Provided passage
--- Begin ---

14/06/2010 - Gilberto: Remove completed tasks
---
Code organisation
-----------------
[DEFERRED] - One repo for scenarii (morse-scenarii.git)
Architecture
------------
* how components access other components? (eg: the cameras need the position of the robot)
* unified time management ("what if we want to simulate at 2X?")
User-interface
--------------
- Graphic tree of logic components and their interaction (no meshes, ... )
- Possibility to control the camera when the game engine runs (with keyboard,
mouse, or attach some view to some robots)
- Use this controllable camera by default when starting a simulation
- [for CHRIS project] Ability to fully control a robot or a human as "first
person shooter" to interact with other robots
Middlewares
-----------
* Rethink the architecture ; three proposals:
[DISCARDED] - Current solution: one abstract interface. Issues: only one middleware at
once ; coupling. In any case, current code must be rewritten (factories,
etc)

--- End ---

Given problem A
Why was the current middleware solution, a single abstract interface, discarded in the development notes?

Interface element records
--- Begin ---

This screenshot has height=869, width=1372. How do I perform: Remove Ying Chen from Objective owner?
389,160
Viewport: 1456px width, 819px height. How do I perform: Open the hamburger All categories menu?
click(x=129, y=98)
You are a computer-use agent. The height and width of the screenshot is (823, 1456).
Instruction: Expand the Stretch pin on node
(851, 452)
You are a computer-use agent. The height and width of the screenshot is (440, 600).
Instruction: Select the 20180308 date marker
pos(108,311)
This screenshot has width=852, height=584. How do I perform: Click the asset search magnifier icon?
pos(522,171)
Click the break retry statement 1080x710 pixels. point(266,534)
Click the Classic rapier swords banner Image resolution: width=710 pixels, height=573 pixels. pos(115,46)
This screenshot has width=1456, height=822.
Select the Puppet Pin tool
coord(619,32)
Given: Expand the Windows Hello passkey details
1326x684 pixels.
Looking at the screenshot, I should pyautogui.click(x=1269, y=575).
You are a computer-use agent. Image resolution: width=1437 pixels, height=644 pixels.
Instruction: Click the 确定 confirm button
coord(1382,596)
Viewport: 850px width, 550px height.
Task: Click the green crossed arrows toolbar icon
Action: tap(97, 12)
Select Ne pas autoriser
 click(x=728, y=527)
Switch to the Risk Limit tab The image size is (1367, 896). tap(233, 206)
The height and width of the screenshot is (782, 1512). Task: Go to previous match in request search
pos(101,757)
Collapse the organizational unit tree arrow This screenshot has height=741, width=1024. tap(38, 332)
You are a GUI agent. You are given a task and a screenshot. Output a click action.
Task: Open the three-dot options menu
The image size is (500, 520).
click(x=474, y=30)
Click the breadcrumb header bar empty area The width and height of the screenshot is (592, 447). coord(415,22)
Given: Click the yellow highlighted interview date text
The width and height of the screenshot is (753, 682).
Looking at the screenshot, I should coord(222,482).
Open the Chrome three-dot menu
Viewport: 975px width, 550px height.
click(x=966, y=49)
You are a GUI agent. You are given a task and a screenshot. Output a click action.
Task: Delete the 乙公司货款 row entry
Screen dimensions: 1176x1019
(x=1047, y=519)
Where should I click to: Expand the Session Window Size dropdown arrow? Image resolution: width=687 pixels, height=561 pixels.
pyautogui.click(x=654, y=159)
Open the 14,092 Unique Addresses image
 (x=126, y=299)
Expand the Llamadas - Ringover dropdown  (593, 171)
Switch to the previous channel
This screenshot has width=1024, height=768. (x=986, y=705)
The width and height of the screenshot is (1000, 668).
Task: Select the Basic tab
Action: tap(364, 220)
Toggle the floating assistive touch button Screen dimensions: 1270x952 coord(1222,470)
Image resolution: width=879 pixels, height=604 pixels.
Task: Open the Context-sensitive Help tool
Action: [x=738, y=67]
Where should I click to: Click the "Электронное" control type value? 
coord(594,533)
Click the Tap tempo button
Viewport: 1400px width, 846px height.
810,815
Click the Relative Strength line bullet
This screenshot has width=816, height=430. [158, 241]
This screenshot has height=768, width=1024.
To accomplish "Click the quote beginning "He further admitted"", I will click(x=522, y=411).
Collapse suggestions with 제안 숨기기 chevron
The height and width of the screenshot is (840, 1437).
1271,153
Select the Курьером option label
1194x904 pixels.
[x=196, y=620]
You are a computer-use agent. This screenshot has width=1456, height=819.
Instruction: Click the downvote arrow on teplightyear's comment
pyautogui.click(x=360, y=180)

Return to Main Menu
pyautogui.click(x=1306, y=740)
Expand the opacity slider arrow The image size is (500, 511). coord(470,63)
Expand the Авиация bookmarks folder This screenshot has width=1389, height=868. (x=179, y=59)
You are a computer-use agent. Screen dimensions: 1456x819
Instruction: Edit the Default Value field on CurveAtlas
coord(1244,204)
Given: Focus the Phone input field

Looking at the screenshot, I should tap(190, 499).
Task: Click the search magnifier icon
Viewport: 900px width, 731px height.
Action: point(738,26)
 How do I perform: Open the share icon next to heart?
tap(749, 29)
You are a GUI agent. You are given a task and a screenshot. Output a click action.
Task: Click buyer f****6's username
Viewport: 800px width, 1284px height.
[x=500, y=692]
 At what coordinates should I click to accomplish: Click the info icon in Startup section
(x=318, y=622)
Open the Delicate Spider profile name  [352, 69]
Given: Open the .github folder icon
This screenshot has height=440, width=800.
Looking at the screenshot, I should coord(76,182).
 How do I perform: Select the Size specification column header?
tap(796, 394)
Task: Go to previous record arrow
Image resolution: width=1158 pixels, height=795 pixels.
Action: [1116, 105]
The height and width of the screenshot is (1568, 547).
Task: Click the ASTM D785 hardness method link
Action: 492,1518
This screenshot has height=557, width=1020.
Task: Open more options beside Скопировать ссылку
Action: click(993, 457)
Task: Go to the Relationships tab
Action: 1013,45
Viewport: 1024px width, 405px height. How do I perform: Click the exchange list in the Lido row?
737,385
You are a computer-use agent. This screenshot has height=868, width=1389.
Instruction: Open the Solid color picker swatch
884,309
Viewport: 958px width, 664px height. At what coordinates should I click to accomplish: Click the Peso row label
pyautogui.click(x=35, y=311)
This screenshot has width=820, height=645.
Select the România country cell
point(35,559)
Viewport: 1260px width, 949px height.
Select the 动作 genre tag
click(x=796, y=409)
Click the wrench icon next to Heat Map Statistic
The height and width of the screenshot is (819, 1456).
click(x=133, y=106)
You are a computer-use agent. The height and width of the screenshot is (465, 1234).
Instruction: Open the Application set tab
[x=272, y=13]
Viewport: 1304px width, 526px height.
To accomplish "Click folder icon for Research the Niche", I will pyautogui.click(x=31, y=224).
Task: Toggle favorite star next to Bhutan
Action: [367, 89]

--- End ---

Given problem B
Can you put everything in the records from the line containing "Viewport: 1260px width, 949px height." down to the end of the records into a numbered list, leaving out any blank lines?

Full answer A
It allows only one middleware at a time, and it introduces coupling.

Full answer B
1. Viewport: 1260px width, 949px height.
2. Select the 动作 genre tag
3. click(x=796, y=409)
4. Click the wrench icon next to Heat Map Statistic
5. The height and width of the screenshot is (819, 1456).
6. click(x=133, y=106)
7. You are a computer-use agent. The height and width of the screenshot is (465, 1234).
8. Instruction: Open the Application set tab
9. [x=272, y=13]
10. Viewport: 1304px width, 526px height.
11. To accomplish "Click folder icon for Research the Niche", I will pyautogui.click(x=31, y=224).
12. Task: Toggle favorite star next to Bhutan
13. Action: [367, 89]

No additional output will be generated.